En el desacatamiento, en el rebatir, en la pugna contra las reglas establecidas por Raffaele para conquistar sus intereses, ella se apresura a verbalizar la oposición a ese incierto estado de las utopías entre las paredes de un aula. Sus palabras, además, irán pincelando su hondo perfil de personaje zaherido, temeroso, conmovedora y cortésmente desesperado, que, magistralmente, estalla en una arpía, ponzoñosa, titánica y lucidísima escena final, que pareciere estar concebida por el mismo Mankiewicz, ese gran baluarte de la palabra cinematográfica.
La aparición de Rosa, además, obliga a Guerín a imponer un sencillo recurso escénico, que, paradójicamente, acaba procurando una significación de inusitada, fértil magnitud observativa.

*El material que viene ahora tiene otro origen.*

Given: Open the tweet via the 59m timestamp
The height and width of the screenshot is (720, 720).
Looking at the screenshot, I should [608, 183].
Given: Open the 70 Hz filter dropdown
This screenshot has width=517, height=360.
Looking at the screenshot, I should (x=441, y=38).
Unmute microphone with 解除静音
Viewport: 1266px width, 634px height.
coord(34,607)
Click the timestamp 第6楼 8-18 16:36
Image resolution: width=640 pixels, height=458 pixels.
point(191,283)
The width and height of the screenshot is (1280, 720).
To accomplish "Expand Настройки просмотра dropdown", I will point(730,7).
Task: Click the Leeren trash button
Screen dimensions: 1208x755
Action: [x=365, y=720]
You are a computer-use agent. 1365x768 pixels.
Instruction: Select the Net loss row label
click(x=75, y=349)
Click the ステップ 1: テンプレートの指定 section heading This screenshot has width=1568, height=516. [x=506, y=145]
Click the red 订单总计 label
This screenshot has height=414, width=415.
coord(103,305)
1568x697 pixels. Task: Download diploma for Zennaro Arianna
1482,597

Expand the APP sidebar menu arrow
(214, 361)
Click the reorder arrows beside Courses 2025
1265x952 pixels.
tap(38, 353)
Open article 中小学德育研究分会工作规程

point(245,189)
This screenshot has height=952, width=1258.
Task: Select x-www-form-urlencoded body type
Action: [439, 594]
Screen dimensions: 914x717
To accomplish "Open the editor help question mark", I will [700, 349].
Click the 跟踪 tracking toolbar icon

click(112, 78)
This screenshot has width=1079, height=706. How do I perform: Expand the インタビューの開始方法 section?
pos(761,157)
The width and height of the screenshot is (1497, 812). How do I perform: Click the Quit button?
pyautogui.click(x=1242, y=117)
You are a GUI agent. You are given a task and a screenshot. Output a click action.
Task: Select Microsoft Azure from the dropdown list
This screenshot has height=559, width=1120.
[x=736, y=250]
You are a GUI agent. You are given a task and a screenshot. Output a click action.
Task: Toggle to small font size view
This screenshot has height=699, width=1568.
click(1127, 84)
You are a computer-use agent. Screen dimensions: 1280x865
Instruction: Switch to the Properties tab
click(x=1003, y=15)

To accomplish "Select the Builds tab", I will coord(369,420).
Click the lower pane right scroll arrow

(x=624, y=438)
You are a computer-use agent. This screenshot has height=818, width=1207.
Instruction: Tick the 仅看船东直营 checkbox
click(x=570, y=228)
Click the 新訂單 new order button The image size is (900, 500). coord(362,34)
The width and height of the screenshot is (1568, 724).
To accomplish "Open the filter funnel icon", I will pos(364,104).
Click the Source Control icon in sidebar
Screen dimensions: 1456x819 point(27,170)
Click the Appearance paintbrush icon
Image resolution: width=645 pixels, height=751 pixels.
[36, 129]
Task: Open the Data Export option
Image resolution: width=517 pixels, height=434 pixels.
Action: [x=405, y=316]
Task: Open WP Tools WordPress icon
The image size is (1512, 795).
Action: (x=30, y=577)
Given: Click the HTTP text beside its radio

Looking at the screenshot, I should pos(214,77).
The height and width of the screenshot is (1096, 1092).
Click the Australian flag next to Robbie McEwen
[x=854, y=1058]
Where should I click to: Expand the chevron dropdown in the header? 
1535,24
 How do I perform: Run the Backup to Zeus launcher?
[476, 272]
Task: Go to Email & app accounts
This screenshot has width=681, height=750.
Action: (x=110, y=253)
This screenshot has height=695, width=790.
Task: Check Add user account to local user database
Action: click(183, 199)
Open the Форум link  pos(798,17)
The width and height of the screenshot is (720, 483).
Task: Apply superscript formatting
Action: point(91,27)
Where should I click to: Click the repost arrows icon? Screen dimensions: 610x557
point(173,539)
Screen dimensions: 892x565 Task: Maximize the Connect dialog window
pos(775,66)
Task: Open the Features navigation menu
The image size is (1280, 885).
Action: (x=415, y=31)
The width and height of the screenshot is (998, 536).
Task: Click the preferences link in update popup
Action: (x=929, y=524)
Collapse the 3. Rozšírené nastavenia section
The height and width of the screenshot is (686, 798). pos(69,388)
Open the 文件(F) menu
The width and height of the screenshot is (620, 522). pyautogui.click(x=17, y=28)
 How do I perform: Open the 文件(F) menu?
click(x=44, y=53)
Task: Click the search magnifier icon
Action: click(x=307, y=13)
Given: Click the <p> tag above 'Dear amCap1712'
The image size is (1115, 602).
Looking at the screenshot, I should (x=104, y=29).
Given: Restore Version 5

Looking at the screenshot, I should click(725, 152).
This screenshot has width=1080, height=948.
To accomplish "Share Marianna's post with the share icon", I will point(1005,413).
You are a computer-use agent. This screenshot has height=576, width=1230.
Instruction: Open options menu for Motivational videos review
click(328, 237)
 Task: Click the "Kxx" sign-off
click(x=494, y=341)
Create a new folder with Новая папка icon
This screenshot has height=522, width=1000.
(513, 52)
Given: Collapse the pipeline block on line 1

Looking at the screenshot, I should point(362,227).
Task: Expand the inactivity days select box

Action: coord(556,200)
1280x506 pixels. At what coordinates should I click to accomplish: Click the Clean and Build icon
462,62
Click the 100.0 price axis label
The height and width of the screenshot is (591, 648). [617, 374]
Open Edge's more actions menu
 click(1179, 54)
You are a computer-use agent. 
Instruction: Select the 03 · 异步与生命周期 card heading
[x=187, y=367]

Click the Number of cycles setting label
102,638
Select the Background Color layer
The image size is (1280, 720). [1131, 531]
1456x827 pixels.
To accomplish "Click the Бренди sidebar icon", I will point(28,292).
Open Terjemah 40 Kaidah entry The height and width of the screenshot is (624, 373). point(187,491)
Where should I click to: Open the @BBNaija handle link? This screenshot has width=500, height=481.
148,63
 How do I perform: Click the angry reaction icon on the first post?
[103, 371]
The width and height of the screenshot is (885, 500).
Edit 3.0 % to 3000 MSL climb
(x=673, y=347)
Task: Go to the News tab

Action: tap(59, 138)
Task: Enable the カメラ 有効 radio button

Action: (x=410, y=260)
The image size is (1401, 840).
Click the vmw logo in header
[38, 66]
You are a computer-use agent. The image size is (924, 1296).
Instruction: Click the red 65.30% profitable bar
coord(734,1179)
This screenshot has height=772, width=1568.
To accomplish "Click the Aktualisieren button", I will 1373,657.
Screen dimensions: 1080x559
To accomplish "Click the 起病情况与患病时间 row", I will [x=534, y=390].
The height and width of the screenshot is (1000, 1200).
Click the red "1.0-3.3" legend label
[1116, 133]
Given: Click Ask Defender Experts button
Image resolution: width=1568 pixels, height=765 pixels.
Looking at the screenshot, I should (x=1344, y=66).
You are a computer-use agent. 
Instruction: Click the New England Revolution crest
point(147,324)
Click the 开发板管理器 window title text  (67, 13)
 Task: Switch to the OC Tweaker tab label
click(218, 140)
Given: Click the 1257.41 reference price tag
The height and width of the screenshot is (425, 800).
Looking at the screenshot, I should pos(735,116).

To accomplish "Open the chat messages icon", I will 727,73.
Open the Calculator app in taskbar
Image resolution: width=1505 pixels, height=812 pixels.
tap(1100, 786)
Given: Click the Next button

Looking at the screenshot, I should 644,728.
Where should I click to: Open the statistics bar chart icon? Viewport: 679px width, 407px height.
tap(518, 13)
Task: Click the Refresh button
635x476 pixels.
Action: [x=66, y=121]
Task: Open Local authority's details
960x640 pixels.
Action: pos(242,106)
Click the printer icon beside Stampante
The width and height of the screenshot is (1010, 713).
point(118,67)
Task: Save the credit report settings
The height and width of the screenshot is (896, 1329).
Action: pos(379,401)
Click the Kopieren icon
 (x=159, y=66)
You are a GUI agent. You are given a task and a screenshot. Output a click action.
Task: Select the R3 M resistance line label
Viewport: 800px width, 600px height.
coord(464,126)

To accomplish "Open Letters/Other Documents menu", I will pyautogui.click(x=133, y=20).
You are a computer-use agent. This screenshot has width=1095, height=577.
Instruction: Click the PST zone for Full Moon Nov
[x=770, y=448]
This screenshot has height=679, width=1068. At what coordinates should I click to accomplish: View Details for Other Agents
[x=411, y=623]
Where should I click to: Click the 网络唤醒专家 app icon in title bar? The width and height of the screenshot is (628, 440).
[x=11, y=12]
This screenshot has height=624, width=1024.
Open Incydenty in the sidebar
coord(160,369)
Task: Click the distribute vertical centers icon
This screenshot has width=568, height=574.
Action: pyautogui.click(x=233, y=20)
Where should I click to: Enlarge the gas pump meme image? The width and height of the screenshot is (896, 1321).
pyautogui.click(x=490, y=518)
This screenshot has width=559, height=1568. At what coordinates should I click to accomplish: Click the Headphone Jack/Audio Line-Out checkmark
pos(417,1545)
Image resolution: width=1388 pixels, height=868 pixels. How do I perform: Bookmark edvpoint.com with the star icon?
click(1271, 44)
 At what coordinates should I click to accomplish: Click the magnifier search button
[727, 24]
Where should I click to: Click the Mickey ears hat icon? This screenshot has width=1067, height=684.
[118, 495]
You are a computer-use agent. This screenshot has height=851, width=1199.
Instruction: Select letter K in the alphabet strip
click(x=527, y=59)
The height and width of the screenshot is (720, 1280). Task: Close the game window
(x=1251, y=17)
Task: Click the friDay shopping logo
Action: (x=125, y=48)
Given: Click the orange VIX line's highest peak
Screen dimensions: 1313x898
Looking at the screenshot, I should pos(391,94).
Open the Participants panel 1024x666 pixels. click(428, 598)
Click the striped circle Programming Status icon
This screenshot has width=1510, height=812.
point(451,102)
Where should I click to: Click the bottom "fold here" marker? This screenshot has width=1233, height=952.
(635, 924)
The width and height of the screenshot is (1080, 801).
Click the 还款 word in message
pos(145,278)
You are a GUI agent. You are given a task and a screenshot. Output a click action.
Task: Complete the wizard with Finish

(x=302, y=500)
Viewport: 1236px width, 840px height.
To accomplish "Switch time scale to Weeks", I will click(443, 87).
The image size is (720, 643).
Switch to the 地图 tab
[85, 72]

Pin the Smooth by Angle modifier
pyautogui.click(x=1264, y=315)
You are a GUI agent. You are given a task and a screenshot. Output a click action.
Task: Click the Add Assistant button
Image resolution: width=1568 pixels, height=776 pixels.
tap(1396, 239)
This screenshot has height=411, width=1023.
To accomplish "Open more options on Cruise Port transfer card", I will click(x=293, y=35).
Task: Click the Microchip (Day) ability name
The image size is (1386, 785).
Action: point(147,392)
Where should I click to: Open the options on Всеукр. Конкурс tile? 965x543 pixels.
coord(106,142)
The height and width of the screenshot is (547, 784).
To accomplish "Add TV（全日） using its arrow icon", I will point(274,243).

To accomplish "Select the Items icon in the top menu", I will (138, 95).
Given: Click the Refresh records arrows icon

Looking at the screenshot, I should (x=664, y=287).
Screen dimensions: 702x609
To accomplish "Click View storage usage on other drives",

La decisión de, en la mayoría de los duelos verbales que acaecen lejos del aula, proteger, acosar con delicadeza, atender a la naturalidad regalada por los actores no profesionales convocados, mediante el uso de un cristal, una cortina, una ventana, esto es, un elemento transparente (pero visible), que permite la clara observación del gesto y la reacción encuadrados, se torna hallazgo primordial. Ese obstáculo apercibe, por un lado, de la naturaleza ficticia del relato (en tanto que imposición requerida por una voluntad ajena al presunto anonimato reclamado por los personajes) y, por otro, permite rescatar a estos de su posicionamiento teórico, intelectual, contrincante dentro del juego urdido por el profesor, cual si de una máscara transparente que los despojara de ese rol se tratara.
Aguerrida convocatoria de múltiples deslices, instigante, serena confluencia de flaquezas, amenidades (el film tolera una sanísima comicidad en muchos de sus pasajes) procedimientos, desagravios y deliberaciones sesgadamente humanos, asombroso dispositivo de exigencias y desinhibiciones cinematográficas, LA ACADEMIA DE LAS MUSAS se muestra como una culta concreción teórica de recorrido lúcidamente inagotable, en la que, por encima de todo, se pone en evidencia el gozo de su creador en procurarla, en saborear la oportunidad dispuesta, en aprovecharla para, mediante ella, hacer hablar al lenguaje cinematográfico palabras/imágenes que, por desgracia, el Séptimo Arte ha dejado de pronunciar. La pureza perdida como material mediante el que combatir. Guerín, ese inquieto relator de la imagen convertida en balbuceo.